UPDATE 10/26: Mike Oz and I put together an in-depth story about the Palomino’s mural controversy in today’s paper. Of particular interest: information about a 1990 amendment to the U.S. Copyright Act known as the federal Visual Artists Rights Act, which gives artists — including mural artists — specific rights to a work. If a work is destroyed, the artist could seek recourse in federal court.
If you want to wade through a whole lot of ugly, check out the reader comments on the Bee story, many of which seem to come from folks who 1) are fierce law-and-order types except when 2) they don’t like the law in question.
Questions remain about this latest Tower mural controversy. Will another mural go up on the blank Tower Theatre wall, and will artist Josh Wigger be involved? Or will he pursue his rights under the Visual Artists Rights Act?
I have some general questions as well, especially considering the recent activity in what some are calling the “Mural District” in the north part of downtown. Are property owners who contract with mural artists aware of the potential copyright issues involved? Are commissions that are being signed today including specific terms about how long a mural is guaranteed to stay intact? What about issues of preservation, including the use of removable panels?
I’m also intrigued by the obvious artistic divide in the community about how murals are regarded in terms of longevity. Some people feel they should be considered temporary and have a short shelf-life. Others feel they should be preserved just like any other painting or sculpture.
On the jump: the original mural post.
ORIGINAL ENTRY: Folks are buzzing about the painting over of Joshua Wigger’s big iconic mural on the side of Palomino’s restaurant in the Tower District.
Bee business writer Bethany Clough talked to Susan Neville, box office manager of the Tower Theatre this afternoon, who said: “We painted over it. I don’t know what we’re going to do with it. I know we’re trying to clean up the building. It was starting to look a little bit shoddy. Sometimes kids would come and put little stickers on there. So we thought, let’s just clean it up for now.”
Here’s where things could get sticky: It appears the murals are part of a series of projects in the Olive Avenue business district paid for in 2006 by $50,000 the mayor requested for the area in the city budget.
Reaction from the artist: It’s a bit of understatement to say that Wigger, who is based in Los Angeles but returns to Fresno frequently to paint murals, is annoyed over the news. He told me by phone this afternoon: “I really think they should have gotten hold of the artist. You just don’t paint over the wall. If it’s looking shoddy, you have the artist come back and touch it up.”
He first learned about the mural being painted over from a friend who wrote: “I can’t believe they took your mural down.”
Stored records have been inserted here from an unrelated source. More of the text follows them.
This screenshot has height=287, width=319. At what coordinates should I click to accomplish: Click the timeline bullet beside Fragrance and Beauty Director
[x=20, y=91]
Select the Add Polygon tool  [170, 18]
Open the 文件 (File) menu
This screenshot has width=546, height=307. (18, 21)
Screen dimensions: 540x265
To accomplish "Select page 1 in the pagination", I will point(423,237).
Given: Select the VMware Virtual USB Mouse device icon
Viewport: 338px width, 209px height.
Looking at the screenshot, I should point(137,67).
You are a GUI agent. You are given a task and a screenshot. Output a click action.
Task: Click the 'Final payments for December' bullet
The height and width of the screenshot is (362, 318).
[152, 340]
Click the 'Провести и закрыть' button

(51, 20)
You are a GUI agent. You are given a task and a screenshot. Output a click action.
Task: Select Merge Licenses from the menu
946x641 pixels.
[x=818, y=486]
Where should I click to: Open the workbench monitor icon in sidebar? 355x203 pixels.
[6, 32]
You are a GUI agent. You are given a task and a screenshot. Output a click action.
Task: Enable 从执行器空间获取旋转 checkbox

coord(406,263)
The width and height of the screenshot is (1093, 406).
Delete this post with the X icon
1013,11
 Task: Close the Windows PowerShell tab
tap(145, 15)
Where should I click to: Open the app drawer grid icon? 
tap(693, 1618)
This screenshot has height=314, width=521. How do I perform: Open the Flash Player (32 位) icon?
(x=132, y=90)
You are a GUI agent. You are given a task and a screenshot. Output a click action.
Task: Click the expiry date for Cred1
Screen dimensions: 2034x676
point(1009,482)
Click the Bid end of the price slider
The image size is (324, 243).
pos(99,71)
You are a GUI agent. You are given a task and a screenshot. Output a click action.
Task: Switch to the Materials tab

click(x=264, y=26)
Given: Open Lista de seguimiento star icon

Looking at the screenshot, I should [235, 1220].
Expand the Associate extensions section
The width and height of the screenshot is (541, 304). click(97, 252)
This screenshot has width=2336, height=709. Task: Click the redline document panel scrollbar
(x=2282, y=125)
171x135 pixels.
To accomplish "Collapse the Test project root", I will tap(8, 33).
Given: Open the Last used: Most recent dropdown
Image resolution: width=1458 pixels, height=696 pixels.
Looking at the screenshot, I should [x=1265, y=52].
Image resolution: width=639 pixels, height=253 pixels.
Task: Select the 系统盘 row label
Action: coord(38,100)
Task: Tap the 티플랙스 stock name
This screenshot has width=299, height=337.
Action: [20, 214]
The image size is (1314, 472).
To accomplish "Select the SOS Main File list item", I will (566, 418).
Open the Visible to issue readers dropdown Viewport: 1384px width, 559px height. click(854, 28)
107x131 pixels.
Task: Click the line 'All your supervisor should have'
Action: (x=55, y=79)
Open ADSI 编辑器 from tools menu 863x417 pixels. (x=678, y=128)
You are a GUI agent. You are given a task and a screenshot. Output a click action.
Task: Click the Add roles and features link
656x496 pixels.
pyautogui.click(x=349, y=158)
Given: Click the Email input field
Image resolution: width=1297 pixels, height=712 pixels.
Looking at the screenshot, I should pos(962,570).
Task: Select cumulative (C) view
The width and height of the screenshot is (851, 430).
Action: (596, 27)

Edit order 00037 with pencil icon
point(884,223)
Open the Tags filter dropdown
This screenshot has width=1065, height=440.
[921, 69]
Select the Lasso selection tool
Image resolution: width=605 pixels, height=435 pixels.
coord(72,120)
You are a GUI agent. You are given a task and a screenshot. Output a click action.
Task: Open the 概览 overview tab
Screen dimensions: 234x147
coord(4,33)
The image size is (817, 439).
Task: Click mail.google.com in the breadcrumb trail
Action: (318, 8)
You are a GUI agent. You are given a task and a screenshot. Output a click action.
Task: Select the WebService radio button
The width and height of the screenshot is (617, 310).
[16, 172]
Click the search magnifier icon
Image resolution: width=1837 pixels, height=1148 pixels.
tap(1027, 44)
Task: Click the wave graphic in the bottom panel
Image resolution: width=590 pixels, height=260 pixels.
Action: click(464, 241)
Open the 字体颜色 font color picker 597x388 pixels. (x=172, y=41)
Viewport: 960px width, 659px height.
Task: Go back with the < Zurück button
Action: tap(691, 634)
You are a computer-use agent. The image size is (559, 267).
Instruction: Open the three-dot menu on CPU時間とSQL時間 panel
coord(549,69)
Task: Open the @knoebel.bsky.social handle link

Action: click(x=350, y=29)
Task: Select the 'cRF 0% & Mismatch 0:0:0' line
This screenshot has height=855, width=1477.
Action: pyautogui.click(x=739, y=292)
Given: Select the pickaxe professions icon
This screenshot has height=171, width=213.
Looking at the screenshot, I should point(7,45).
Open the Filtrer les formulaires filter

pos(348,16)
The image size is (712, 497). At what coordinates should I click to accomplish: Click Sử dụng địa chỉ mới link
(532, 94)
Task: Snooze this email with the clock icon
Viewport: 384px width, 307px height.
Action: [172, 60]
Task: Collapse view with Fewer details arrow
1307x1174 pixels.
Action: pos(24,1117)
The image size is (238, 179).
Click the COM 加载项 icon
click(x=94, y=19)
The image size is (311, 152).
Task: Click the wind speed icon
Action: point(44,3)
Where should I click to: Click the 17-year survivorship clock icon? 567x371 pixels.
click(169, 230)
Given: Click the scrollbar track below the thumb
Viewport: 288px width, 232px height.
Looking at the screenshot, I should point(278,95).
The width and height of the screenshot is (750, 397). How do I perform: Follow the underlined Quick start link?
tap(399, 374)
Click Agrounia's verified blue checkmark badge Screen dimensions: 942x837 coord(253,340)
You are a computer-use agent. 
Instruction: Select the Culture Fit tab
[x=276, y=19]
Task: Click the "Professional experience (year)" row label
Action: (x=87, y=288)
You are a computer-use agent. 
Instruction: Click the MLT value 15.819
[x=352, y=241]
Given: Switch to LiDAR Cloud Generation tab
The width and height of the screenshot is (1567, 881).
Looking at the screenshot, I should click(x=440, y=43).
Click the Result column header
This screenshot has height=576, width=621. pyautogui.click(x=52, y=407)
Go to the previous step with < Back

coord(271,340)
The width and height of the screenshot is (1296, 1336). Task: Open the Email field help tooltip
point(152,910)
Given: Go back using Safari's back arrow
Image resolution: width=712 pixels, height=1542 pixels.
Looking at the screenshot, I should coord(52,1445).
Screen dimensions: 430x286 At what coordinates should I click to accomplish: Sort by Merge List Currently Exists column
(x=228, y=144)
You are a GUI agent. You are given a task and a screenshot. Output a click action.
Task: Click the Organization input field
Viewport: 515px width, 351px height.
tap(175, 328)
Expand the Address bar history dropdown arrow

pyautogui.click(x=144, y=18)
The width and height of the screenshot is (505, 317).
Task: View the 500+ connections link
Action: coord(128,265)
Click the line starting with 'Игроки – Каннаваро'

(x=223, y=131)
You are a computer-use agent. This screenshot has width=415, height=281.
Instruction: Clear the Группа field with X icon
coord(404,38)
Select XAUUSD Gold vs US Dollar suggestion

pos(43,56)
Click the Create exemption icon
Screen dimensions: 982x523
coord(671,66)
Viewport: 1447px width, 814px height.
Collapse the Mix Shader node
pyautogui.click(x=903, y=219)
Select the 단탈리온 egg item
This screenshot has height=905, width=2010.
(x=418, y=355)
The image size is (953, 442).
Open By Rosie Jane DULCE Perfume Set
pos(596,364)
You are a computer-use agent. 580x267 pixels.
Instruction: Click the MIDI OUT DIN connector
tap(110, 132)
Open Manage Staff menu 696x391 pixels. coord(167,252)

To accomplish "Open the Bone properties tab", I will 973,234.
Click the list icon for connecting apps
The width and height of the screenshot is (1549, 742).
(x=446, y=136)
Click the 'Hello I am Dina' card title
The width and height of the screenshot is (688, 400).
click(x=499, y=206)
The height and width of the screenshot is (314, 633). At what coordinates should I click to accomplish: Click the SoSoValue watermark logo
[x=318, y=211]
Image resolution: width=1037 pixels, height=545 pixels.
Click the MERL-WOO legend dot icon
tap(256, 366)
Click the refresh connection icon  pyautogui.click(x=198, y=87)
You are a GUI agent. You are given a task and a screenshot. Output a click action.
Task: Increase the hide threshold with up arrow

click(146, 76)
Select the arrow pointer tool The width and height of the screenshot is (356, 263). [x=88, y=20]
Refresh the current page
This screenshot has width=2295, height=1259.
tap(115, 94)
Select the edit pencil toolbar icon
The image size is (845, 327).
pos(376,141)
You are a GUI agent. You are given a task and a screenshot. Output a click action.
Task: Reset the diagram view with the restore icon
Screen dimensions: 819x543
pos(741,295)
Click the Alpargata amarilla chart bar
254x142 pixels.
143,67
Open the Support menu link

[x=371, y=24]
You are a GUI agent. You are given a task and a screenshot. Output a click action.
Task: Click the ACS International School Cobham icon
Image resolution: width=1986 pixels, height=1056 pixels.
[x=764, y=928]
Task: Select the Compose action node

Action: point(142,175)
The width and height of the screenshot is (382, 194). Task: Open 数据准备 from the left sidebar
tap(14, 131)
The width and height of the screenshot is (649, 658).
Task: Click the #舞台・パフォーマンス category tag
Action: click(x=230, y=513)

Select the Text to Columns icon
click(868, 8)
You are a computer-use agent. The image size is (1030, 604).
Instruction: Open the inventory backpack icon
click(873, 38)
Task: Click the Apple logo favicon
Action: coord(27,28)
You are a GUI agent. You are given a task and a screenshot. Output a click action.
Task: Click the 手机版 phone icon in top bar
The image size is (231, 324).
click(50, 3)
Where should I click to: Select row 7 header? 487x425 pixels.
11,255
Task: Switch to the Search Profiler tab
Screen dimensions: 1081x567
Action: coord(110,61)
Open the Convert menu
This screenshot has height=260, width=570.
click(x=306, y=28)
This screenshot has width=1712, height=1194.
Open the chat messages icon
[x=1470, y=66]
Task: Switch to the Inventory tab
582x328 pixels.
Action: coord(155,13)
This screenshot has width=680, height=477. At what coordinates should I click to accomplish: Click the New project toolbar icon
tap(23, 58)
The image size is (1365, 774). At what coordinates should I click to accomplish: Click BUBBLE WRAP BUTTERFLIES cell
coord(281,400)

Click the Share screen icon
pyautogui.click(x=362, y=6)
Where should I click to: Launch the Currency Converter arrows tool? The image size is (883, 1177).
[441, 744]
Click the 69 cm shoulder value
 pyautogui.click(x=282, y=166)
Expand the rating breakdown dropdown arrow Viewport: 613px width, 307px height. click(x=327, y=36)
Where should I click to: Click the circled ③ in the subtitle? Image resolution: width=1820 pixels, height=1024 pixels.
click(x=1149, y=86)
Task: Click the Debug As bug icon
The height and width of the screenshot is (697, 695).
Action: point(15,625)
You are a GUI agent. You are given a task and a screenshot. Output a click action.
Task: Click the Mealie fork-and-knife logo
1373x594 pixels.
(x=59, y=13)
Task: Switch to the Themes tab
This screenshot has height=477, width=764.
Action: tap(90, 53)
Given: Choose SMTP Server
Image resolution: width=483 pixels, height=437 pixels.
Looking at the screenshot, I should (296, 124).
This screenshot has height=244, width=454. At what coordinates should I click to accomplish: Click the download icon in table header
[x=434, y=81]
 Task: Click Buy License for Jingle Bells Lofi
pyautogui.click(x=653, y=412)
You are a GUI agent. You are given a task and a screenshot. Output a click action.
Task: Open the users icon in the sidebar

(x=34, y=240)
Wigger has been trying to contact Bill Kuebler of the Tower District Marketing Committee, which acted as a liaison when the Tower District murals were painted, to find out exactly what happened.
Back in 2006, when the mural was painted, Palomino’s kicked in a portion of the money to pay for the mural, with the rest coming from the city. The Bee reported that the city’s share of the cost was about 70%.
Wigger points out that with city money involved in the mural project, questions remain unresolved about whether a property owner (in this case the Tower Theatre) has the right to unilaterally paint over a public art project paid for by the taxpayers.
“There were contractual agreements beforehand,” Wigger says. “I do know I signed some papers. I don’t know whether those agreements went into retaining my contractual right to the image. And we didn’t talk about the property owner having the right to paint over it. I don’t believe that was discussed.”
As for what’s ahead: Wigger, in a comment on this very post, writes:
I believe that there should be just compensation for the loss of this mural by doing a new one funded by Tower theatre, those who want to have a mural on the same wall (donations) and myself.
I have a call in to the city to sort out the public-money part of this and whether the Tower Theatre owners blew it by arbitrarily painting over the mural.
Meanwhile, at this point it’s hard to know whether the closing of Palomino’s — which Bethany Clough confirms on The Bee’s news/business blog – was related to the painting over of the mural. Clough talked to Daniel Renteria, owner of The Pinot Wine Bar and Bistro, scheduled to open in mid-November, who said he did not have any say in the mural decision.
He declined to give his opinion on the change, except that: “Maybe we’ll ask them to do something else. That was a really beautiful mural.”